Follow these steps for perfect results
all-purpose flour
sifted
baking powder
salt
buttermilk
olive oil
sugar
egg
raisins
frozen raspberries
frozen
eggs
beaten
Preheat oven to 500°F (260°C). Place rack in the middle of the oven.
Spray a cookie sheet with cooking spray, or line with parchment paper.
Whisk the two eggs (for the glaze) together in a small bowl and set aside.
Combine flour with baking powder and salt. Sift five times.
Set the sifted dry ingredients aside.
Whisk together the buttermilk, olive oil, sugar, and egg in a separate bowl.
Quickly mix liquid ingredients into flour.
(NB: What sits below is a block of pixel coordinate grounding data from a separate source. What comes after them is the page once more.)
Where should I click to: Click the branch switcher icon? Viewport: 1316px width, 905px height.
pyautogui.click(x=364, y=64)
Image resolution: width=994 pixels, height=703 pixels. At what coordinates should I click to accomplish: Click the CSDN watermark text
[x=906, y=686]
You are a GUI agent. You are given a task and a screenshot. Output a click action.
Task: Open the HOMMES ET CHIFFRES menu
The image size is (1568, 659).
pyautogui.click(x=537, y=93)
This will immediately start to activate the baking powder.
Make a well in the middle of the sifted flour, pour in the milk/oil mixture, and sprinkle the raisins on top.
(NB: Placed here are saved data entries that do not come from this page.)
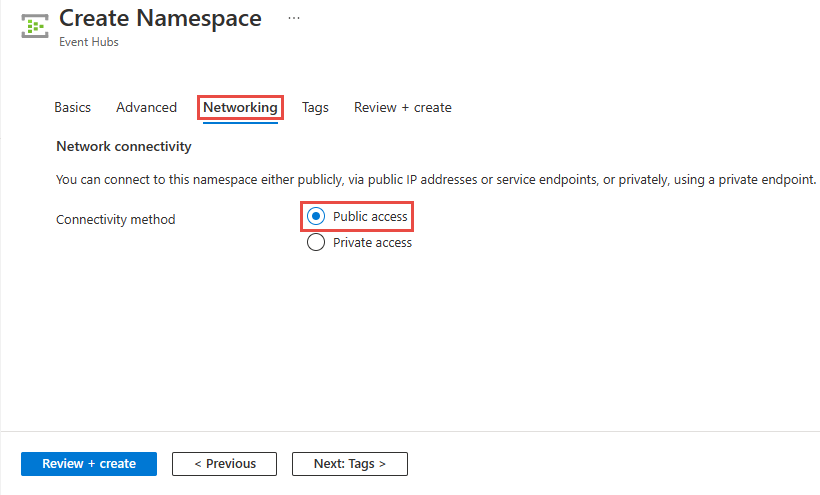Click the blue Review + create button

coord(89,463)
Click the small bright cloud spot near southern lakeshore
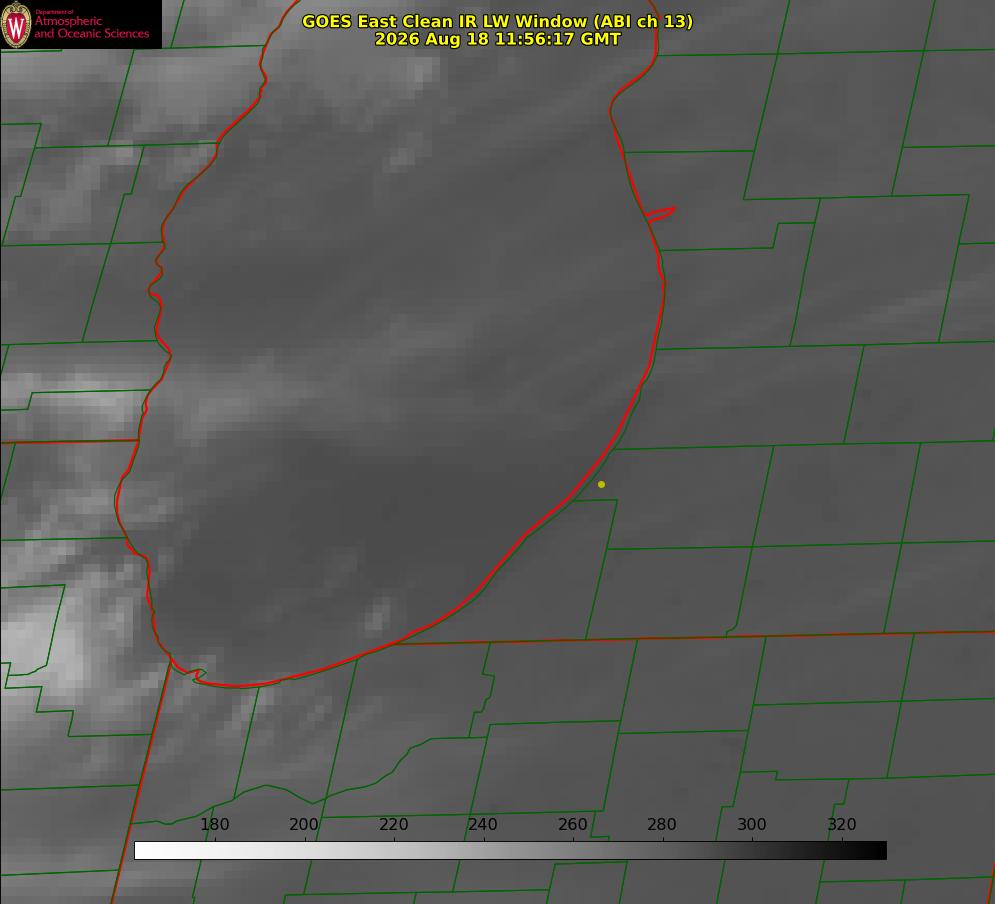Screen dimensions: 995x904 point(379,614)
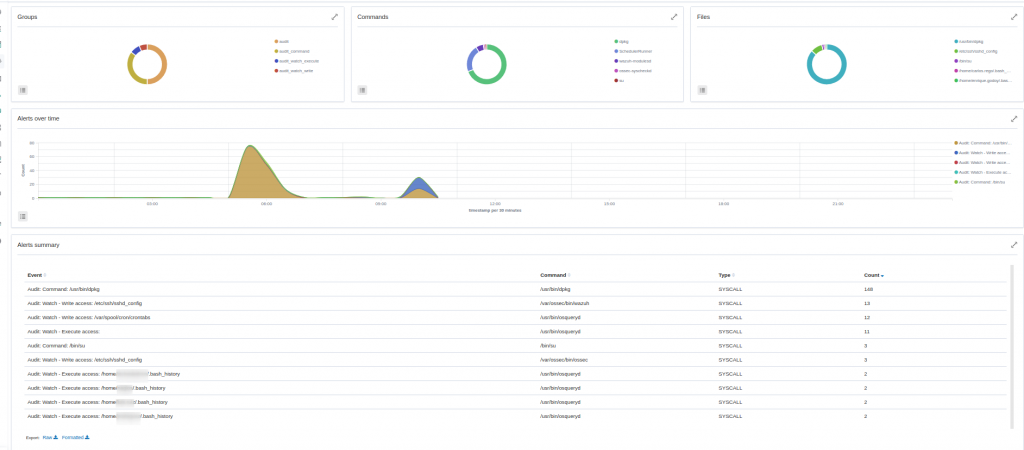Toggle audit_command series in Groups legend
This screenshot has width=1024, height=450.
pyautogui.click(x=294, y=51)
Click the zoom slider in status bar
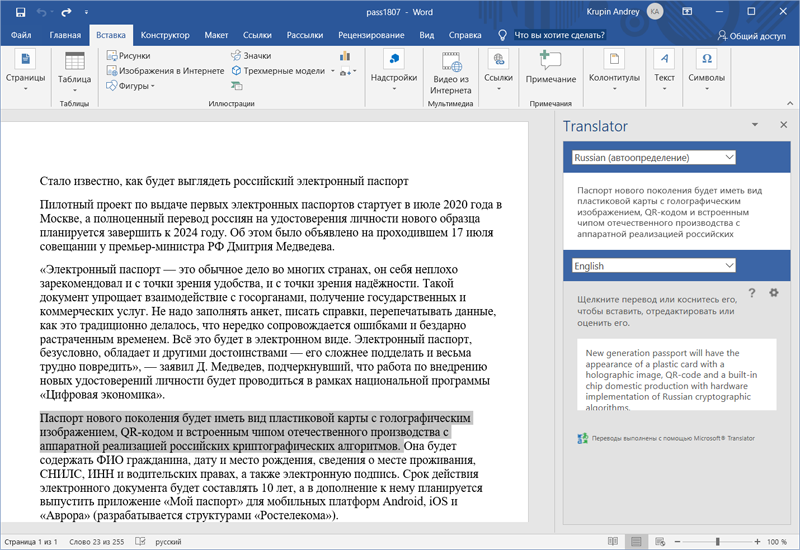The image size is (800, 550). click(717, 541)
Blend together with a wooden spoon, as lightly as you can.
Turn dough out onto a large sheet of waxed paper and cover with another sheet of waxed paper.
Pat it into a rough rectangle about one inch high.
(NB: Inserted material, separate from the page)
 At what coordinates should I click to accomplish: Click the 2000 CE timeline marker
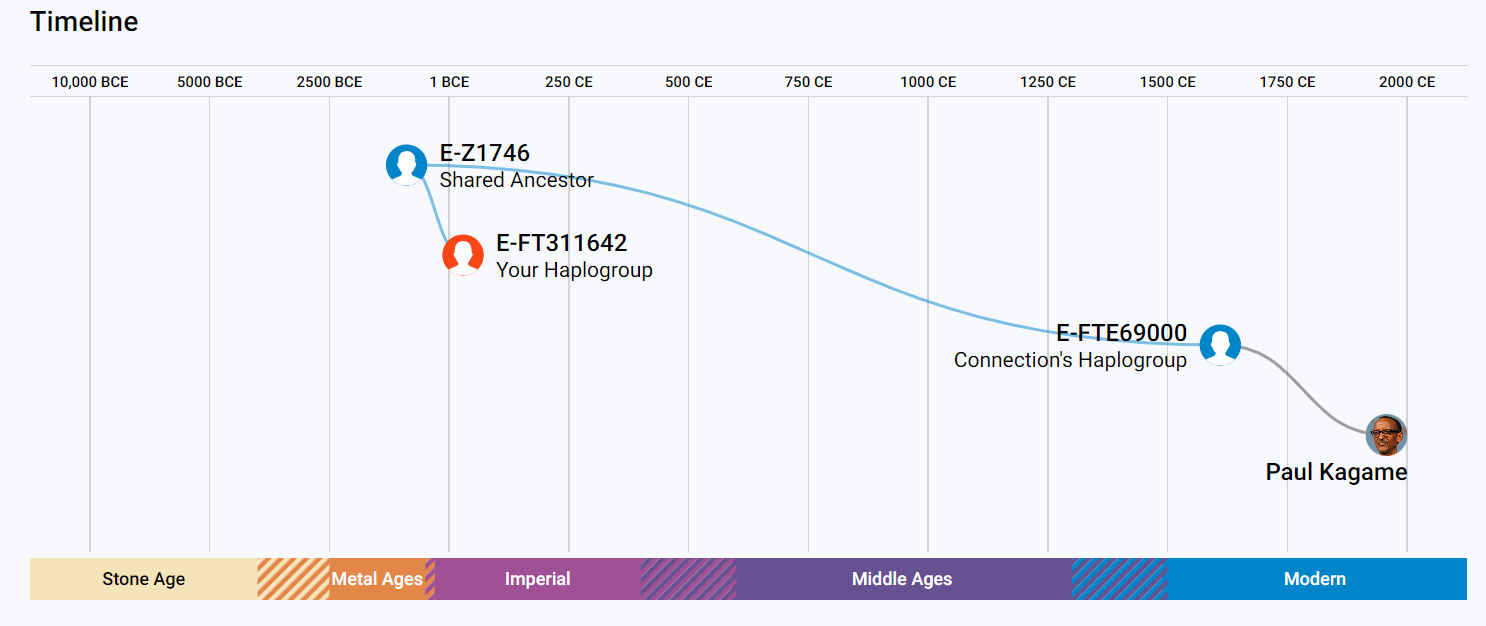[1407, 82]
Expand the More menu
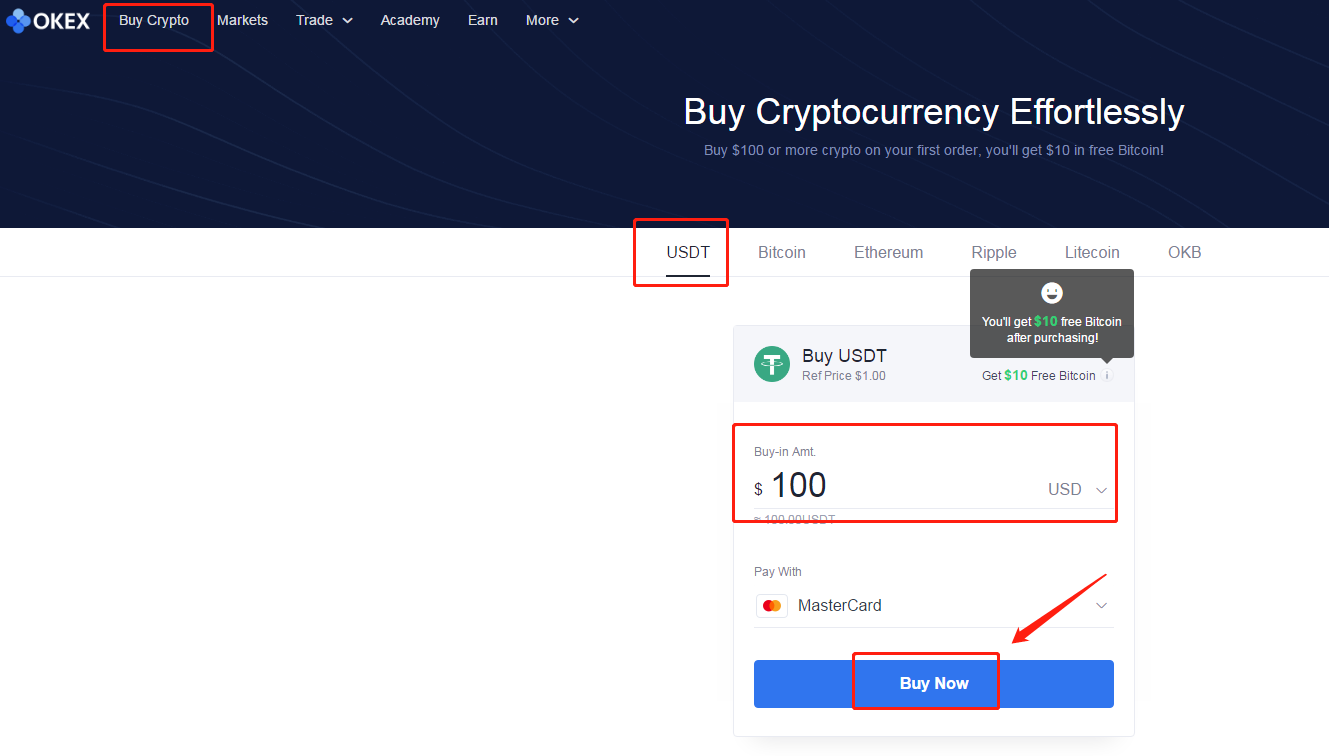This screenshot has width=1329, height=756. [552, 20]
Remove the top sheet of waxed paper, scatter the frozen raspberries over half the rectangle.
Fold the other half of the rectangle over the raspberries.
Cover again with waxed paper and pat the rectangle until it is an even 1.5" high.
Remove the top sheet of waxed paper and cut the dough into rounds with a 3" round cookie cutter.
Transfer biscuits on to the cookie sheet with a spatula dipped in flour, spacing them about 2" apart.
Glaze the tops with the beaten egg mixture.
Refrigerate scones for 15 minutes, then glaze the scones again.
Turn the oven temperature down to 425°F (220°C).
Bake for 18 minutes.
Cool on baking sheet for 10 minutes, then remove to a cooling rack to finish cooling.
Expert advice for the best results
Do not overmix the dough for a lighter scone.
Use cold ingredients to prevent the butter from melting.
Serve warm with butter and jam.
Everything you need to know before you start
15 minutes
Dough can be made ahead and refrigerated for a few hours.
Serve scones warm on a plate with butter and jam.
Serve with clotted cream and jam.
Serve with a cup of tea or coffee.
A classic pairing.
A creamy compliment
Discover the story behind this recipe
Scones are a staple in Irish cuisine, often served with tea.